Did you check the ingredient list on the new box?

Mar 25

Oh man, I'm not even a bagel person and I noticed this. We switched to Murray's at our office last year for the same reason — consistency, quality, people knew the brand. Then around March I grabbed a tub for a client breakfast and immediately texted our food supplier asking if they'd sent us the wrong batch.

Same graininess you're describing. Definitely tastes more salty and somehow... thinner? Like the fat content changed.

Here's what I did: I hit up their customer service on Twitter and got a response within 24 hours. Turns out they reformulated in late January to reduce some stabilizers and adjust the salt levels for "cleaner label" reasons. Nobody announced it. Total brand misstep in my opinion — you build loyalty on predictability and just change the product?

What worked for us: we switched to Breakstone's for the office program. Not as "premium" positioning but honestly it's more consistent batch to batch and way cheaper. Our people adjusted in like two weeks.

If you want to keep the Murray's angle, I'd call their sales team directly instead of going through Costco support. Tell them you're a bulk buyer losing loyalty over this. They might actually address it or at least get you product credits. The customer service rep I dealt with seemed genuinely frustrated internally too.
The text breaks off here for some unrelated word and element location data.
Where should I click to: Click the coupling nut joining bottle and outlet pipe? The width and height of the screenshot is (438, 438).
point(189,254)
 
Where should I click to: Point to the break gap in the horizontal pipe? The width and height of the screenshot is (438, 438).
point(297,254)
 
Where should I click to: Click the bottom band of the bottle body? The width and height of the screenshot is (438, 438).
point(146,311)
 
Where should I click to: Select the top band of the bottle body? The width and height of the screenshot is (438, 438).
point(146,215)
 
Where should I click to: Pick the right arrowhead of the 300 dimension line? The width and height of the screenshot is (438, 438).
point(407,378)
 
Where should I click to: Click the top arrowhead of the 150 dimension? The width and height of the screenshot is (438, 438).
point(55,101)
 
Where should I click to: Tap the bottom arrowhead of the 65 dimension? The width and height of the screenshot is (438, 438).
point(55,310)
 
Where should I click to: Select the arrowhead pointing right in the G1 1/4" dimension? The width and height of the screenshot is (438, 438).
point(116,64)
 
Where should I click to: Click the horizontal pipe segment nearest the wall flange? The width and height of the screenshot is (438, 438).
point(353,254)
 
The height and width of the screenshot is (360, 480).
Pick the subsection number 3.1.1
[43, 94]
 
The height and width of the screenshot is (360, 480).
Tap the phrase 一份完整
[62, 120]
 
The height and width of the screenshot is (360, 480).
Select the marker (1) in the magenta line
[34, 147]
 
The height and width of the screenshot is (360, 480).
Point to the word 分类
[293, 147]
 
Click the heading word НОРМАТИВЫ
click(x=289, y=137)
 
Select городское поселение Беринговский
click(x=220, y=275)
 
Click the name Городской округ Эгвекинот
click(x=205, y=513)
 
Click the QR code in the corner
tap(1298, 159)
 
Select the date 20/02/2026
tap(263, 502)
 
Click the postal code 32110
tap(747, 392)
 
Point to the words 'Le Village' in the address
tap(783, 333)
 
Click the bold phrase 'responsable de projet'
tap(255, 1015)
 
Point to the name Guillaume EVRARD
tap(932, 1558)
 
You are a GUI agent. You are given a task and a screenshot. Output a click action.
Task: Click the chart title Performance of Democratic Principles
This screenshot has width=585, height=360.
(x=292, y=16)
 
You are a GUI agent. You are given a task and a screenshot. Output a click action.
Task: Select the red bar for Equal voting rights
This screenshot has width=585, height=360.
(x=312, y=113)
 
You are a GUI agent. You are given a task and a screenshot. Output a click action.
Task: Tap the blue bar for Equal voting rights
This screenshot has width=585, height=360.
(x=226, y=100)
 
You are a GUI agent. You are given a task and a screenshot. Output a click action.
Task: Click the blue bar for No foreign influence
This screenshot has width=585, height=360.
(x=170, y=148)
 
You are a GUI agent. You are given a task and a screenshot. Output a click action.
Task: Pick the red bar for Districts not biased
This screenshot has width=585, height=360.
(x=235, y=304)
But real talk — if your team's loyalty is that strong to a cream cheese, you've earned the right to switch without guilt. Just find what's consistent and go.

Mar 25

Yeah, we hit this exact wall at our last company. We standardized on Murray's for client meetings and internal stuff — same logic, consistency matters. Then the texture shift happened around the same time you're describing. Turned out they reformulated to cut costs, probably dairy sourcing changes. We didn't catch it immediately because, you know, it's cream cheese, but clients absolutely did. One major account called us out on it directly. We ended up switching to Kite Hill for a few months, then landed on Organic Valley. Cost us more per unit but we stopped losing credibility over something as stupid as schmear. The lesson: when you build your brand on product consistency, you can't absorb supplier changes without your team noticing. You're not crazy about the graininess.

Mar 25

Same thing happened to us at work—switched to Philadelphia and honestly never looked back.

Mar 25

Same thing happened to us at the office. Switched to Breakstone's last month, texture's back to normal, team didn't even notice.

Mar 25

Hard disagree on the bulk Costco box theory. We switched our office supply to Breakstone's last year when Murray's got inconsistent, and honestly? Better move. Grainier texture usually means they're cutting corners on the aging process. Costco bulk orders sit in distribution longer too. Try a fresh tub from your local bagel spot instead—bet it tastes normal.